Selected excerpt>
****************************************
19 November 2007

dear m+m: finding fulness


Marta and Marty,

I found your blog by happy accident a while back when I too was blogging. You (Marta) were a link in a chain of girls who seem to all be friends and all share a similar interest in writing, design, and style in general. ...I enjoy your introspective take on life; you seem to really be "full" and happy. My question for you both is this: I am a young mom of four very young children, ages 1-7. Most of my days feel like survival and pandemonium when I would rather they feel joyous and "full". What is your advice for finding beauty in the everyday, for infusing a life with style and beauty on a limited budget, and embracing the happiness around you?

I often feel like all these are qualities gifted to the younger and childless; these people seem to have been given more time for themselves than I, which I realize is a biased thought. Marta, you seem like someone I'd want to sit down with and share a treat and ruminate on how life is beautiful. Please share.
****************************************
Entries from a pointing dataset

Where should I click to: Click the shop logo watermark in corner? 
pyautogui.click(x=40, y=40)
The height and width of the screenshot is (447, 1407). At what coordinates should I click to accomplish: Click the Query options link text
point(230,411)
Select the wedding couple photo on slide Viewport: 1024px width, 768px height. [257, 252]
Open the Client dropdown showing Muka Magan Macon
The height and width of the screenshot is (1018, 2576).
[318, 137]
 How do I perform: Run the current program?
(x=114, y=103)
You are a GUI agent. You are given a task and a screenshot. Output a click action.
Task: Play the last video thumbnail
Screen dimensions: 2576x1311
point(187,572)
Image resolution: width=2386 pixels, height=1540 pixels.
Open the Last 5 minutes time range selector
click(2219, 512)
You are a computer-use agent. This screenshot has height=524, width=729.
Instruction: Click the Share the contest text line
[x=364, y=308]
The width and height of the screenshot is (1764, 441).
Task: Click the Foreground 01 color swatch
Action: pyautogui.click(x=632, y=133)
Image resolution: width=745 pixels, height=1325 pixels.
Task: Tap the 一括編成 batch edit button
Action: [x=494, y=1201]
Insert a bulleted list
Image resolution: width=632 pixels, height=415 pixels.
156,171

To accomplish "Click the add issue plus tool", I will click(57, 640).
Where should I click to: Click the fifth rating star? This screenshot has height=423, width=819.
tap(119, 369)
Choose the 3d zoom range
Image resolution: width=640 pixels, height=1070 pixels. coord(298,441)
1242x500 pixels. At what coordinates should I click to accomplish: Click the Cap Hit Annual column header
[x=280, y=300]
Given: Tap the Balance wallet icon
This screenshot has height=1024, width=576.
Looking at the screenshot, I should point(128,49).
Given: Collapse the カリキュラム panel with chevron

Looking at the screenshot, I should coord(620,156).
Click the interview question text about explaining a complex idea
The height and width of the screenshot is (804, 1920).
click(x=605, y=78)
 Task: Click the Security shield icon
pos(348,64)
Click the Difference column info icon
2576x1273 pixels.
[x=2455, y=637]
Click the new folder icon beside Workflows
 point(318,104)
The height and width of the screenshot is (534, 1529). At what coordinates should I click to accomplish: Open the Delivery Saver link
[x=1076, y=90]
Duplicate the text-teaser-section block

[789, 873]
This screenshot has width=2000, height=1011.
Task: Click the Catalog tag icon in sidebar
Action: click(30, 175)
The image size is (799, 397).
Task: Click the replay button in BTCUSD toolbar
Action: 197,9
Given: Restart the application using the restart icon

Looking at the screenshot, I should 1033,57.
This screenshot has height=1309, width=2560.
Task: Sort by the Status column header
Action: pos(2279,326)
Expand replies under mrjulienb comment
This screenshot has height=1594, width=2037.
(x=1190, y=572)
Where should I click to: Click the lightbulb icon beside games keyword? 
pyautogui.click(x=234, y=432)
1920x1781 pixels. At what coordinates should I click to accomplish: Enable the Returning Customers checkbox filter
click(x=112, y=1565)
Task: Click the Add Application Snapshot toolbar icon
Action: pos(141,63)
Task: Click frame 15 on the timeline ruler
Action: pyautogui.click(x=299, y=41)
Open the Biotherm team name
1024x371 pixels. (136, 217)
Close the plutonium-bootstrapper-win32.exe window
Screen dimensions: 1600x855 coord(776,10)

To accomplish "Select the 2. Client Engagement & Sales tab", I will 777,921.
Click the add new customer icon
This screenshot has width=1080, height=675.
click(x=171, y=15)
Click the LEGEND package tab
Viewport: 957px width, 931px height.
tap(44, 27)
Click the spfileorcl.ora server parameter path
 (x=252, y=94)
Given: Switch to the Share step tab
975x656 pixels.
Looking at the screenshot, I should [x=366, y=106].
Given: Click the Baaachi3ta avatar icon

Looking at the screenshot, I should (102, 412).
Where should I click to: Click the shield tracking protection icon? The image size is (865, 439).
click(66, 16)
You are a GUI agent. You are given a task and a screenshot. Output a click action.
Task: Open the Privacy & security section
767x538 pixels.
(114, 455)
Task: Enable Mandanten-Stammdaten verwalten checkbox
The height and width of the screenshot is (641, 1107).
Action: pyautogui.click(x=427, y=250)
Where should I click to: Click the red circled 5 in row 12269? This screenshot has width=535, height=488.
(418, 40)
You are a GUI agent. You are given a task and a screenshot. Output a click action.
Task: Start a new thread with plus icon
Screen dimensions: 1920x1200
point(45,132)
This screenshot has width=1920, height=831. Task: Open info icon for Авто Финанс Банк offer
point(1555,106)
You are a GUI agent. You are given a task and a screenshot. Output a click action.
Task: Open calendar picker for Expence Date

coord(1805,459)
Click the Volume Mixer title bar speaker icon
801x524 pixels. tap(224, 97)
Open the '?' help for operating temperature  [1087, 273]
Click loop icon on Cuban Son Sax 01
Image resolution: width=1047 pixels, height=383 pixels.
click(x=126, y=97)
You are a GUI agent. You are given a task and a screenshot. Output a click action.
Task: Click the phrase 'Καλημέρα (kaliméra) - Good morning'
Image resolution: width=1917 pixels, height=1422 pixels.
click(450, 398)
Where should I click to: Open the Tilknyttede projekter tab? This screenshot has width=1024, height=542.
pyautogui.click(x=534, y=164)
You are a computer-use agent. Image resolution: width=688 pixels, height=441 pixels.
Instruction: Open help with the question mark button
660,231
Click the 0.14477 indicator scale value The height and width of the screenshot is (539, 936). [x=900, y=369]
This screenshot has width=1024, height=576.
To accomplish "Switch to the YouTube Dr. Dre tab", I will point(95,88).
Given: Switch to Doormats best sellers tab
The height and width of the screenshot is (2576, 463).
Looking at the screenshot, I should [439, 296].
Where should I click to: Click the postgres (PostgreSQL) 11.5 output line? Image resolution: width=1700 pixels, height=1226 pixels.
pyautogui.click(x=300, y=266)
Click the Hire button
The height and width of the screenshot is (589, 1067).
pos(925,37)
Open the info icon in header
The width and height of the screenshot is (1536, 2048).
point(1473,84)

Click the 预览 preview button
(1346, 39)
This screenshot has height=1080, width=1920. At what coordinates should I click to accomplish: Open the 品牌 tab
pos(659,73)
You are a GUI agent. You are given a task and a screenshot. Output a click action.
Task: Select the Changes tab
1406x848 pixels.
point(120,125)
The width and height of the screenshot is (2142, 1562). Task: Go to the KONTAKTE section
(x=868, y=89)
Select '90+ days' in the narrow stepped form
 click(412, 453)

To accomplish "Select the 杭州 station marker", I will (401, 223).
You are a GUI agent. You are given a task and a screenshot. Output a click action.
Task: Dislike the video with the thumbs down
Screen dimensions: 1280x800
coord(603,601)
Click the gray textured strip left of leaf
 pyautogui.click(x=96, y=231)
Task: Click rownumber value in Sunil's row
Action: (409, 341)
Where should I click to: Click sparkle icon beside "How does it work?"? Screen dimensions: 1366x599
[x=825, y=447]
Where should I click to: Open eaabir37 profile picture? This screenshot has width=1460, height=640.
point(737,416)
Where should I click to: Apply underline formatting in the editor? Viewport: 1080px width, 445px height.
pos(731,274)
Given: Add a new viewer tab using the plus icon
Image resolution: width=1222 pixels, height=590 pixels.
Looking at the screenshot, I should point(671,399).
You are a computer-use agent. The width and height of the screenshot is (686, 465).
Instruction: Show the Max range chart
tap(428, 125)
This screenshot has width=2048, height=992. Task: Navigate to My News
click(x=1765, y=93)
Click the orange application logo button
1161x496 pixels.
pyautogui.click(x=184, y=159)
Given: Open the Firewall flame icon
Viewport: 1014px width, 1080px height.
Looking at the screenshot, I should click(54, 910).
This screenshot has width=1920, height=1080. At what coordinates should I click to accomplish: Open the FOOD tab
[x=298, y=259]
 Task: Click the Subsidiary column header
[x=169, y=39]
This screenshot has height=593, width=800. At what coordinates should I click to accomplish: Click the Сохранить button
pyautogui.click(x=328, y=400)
****************************************
Exercise instructions>
1. Extract the complete letter to Marta and Marty, reproducing every word unchanged.
2. From the entries, copy the lines starting at the one containing "You are a computer-use agent. This" and ending at the one containing "Action: pyautogui.click(x=632, y=133)", keeping each line unchanged.

Solution list>
1.
19 November 2007

dear m+m: finding fulness


Marta and Marty,

I found your blog by happy accident a while back when I too was blogging. You (Marta) were a link in a chain of girls who seem to all be friends and all share a similar interest in writing, design, and style in general. ...I enjoy your introspective take on life; you seem to really be "full" and happy. My question for you both is this: I am a young mom of four very young children, ages 1-7. Most of my days feel like survival and pandemonium when I would rather they feel joyous and "full". What is your advice for finding beauty in the everyday, for infusing a life with style and beauty on a limited budget, and embracing the happiness around you?

I often feel like all these are qualities gifted to the younger and childless; these people seem to have been given more time for themselves than I, which I realize is a biased thought. Marta, you seem like someone I'd want to sit down with and share a treat and ruminate on how life is beautiful. Please share.

2.
You are a computer-use agent. This screenshot has height=524, width=729.
Instruction: Click the Share the contest text line
[x=364, y=308]
The width and height of the screenshot is (1764, 441).
Task: Click the Foreground 01 color swatch
Action: pyautogui.click(x=632, y=133)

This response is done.